(Exercise): Output exactly, with nothing added, the entries from the first line through the line with "578). [x=114, y=30]".

::: The input :::

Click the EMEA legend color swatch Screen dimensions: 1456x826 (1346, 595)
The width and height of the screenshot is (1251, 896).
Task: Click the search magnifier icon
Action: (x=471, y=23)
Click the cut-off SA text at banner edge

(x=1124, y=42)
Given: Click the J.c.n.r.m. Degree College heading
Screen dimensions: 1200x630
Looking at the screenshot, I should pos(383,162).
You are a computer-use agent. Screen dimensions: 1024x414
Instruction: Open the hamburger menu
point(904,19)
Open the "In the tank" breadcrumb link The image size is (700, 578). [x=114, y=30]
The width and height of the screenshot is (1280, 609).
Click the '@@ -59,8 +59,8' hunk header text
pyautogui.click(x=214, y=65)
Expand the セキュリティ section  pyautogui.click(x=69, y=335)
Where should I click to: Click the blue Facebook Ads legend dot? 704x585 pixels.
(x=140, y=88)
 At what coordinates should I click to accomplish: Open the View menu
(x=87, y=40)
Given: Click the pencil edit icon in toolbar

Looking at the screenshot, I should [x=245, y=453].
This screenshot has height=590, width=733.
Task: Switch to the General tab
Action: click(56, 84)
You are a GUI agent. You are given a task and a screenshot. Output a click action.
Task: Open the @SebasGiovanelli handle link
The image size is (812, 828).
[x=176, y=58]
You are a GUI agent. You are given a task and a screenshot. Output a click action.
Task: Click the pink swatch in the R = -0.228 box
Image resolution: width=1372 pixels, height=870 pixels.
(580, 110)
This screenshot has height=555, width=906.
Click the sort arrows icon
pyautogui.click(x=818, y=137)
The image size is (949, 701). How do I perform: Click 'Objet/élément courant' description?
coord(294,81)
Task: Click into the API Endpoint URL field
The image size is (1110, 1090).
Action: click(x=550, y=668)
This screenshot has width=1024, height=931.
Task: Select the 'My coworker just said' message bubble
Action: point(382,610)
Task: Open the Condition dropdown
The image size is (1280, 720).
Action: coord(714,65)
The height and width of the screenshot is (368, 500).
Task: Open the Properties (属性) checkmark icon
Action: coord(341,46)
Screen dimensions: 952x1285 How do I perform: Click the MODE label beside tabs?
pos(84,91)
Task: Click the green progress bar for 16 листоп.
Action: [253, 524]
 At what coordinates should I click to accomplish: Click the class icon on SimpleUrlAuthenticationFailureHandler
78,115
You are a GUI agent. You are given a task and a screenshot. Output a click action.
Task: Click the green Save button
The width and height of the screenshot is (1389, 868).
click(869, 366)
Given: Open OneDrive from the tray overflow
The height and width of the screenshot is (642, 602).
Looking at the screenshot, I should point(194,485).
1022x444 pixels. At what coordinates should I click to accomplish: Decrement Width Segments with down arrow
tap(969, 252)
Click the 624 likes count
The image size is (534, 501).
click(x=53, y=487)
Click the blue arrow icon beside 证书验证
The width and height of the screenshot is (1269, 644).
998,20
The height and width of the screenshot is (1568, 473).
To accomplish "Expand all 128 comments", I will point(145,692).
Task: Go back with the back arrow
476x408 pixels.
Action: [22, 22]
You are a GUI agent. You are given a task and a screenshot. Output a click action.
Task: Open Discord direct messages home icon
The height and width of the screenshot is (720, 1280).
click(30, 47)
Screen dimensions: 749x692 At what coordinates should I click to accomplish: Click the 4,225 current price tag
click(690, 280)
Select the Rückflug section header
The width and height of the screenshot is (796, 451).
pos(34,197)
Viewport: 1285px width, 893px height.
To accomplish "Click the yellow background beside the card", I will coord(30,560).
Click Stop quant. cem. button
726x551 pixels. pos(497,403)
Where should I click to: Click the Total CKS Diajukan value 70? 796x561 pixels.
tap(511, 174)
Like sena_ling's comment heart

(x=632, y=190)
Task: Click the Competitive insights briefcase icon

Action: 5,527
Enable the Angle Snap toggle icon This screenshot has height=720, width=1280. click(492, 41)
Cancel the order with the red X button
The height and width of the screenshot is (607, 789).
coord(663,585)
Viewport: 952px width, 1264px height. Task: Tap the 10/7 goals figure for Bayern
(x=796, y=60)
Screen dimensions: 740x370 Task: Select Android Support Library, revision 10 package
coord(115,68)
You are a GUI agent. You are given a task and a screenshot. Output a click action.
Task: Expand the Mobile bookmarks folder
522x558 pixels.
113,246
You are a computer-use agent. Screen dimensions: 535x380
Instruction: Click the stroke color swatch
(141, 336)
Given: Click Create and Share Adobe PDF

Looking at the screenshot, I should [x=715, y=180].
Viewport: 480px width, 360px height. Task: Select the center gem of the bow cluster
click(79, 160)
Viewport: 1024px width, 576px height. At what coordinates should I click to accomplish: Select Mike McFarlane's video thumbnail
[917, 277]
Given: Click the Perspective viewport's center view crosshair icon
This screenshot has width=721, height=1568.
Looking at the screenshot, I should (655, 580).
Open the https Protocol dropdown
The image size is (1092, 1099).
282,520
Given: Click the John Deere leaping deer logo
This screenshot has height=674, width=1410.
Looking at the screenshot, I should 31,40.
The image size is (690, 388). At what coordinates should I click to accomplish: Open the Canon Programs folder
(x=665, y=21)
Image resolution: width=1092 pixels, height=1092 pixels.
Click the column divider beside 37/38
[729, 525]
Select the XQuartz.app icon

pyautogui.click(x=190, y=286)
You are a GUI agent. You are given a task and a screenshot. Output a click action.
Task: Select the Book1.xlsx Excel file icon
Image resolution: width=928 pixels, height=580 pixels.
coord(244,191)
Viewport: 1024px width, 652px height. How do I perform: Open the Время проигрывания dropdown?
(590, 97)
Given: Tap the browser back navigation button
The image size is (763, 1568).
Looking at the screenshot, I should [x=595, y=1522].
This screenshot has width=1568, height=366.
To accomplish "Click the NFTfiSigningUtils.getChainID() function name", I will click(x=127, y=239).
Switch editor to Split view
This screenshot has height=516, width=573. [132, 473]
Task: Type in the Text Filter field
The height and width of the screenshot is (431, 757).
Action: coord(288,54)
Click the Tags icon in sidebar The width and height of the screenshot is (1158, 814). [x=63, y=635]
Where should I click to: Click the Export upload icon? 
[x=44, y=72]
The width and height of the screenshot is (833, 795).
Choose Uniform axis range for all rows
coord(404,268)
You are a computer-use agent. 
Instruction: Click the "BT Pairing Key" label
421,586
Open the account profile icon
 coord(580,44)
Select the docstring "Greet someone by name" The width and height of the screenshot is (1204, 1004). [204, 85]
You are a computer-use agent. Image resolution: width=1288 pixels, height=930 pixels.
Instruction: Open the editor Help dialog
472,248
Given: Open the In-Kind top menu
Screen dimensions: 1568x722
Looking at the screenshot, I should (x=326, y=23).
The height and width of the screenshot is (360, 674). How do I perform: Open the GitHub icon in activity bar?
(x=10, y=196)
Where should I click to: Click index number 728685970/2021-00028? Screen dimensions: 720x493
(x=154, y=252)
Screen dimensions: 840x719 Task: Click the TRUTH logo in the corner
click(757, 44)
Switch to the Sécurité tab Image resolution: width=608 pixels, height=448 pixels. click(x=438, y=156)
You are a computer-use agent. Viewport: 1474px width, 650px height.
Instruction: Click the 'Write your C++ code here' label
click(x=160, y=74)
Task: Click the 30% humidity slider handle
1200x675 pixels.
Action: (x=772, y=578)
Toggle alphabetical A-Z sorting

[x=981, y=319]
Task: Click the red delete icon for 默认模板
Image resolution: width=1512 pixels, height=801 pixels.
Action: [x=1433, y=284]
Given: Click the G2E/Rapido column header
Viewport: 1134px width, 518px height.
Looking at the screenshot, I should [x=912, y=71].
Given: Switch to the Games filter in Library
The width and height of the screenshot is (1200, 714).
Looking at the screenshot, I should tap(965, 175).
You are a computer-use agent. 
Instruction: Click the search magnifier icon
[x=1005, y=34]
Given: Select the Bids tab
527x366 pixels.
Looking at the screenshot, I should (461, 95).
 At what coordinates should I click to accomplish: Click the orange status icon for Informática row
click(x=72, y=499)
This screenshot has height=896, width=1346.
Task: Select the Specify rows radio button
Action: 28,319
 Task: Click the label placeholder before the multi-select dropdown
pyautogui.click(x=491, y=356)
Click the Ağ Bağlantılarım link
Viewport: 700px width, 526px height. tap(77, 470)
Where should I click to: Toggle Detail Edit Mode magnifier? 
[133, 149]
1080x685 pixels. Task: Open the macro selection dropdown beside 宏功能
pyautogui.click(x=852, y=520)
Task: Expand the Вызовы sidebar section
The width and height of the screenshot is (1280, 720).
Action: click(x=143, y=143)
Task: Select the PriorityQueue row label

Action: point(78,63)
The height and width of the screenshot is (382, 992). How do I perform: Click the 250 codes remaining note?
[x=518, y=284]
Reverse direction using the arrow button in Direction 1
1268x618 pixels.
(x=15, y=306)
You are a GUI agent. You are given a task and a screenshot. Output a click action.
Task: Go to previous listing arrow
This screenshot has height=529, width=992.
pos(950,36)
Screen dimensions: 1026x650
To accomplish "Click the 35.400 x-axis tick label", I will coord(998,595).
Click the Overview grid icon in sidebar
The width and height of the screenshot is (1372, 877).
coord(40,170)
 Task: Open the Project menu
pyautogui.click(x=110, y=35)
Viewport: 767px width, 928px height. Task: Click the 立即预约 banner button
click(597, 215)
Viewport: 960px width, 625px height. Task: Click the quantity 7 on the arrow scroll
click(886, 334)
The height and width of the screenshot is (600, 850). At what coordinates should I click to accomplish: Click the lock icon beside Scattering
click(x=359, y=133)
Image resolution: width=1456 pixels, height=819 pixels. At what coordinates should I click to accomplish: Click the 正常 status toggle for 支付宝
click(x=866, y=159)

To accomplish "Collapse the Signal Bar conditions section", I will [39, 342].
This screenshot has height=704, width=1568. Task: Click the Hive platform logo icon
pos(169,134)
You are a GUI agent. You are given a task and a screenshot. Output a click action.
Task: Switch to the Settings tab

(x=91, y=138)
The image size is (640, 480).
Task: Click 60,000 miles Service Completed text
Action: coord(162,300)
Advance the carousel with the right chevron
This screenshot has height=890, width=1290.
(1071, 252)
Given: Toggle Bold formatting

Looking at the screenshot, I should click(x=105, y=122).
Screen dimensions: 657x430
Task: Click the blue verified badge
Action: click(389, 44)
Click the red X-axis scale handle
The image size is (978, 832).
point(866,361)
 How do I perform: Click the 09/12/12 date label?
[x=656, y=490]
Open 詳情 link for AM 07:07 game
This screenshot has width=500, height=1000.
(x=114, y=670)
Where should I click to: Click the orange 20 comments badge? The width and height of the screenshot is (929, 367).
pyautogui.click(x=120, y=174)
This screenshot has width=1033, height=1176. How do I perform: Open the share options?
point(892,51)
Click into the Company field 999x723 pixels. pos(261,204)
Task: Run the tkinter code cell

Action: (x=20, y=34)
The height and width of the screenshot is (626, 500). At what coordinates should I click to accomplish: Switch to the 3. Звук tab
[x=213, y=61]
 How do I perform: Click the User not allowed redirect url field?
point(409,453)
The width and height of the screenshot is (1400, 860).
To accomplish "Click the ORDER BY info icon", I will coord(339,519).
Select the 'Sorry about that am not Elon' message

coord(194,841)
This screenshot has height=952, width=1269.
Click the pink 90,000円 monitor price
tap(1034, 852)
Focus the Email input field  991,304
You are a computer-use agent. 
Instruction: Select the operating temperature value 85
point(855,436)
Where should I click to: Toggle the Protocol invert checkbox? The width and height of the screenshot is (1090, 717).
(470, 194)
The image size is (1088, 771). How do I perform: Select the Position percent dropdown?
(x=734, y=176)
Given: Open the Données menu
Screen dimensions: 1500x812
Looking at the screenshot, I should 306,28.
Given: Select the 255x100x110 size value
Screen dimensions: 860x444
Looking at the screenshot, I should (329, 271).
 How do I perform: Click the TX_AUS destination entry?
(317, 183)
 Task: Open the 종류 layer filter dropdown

:::

(Result for this exercise):
Click the EMEA legend color swatch Screen dimensions: 1456x826 (1346, 595)
The width and height of the screenshot is (1251, 896).
Task: Click the search magnifier icon
Action: (x=471, y=23)
Click the cut-off SA text at banner edge

(x=1124, y=42)
Given: Click the J.c.n.r.m. Degree College heading
Screen dimensions: 1200x630
Looking at the screenshot, I should pos(383,162).
You are a computer-use agent. Screen dimensions: 1024x414
Instruction: Open the hamburger menu
point(904,19)
Open the "In the tank" breadcrumb link The image size is (700, 578). [x=114, y=30]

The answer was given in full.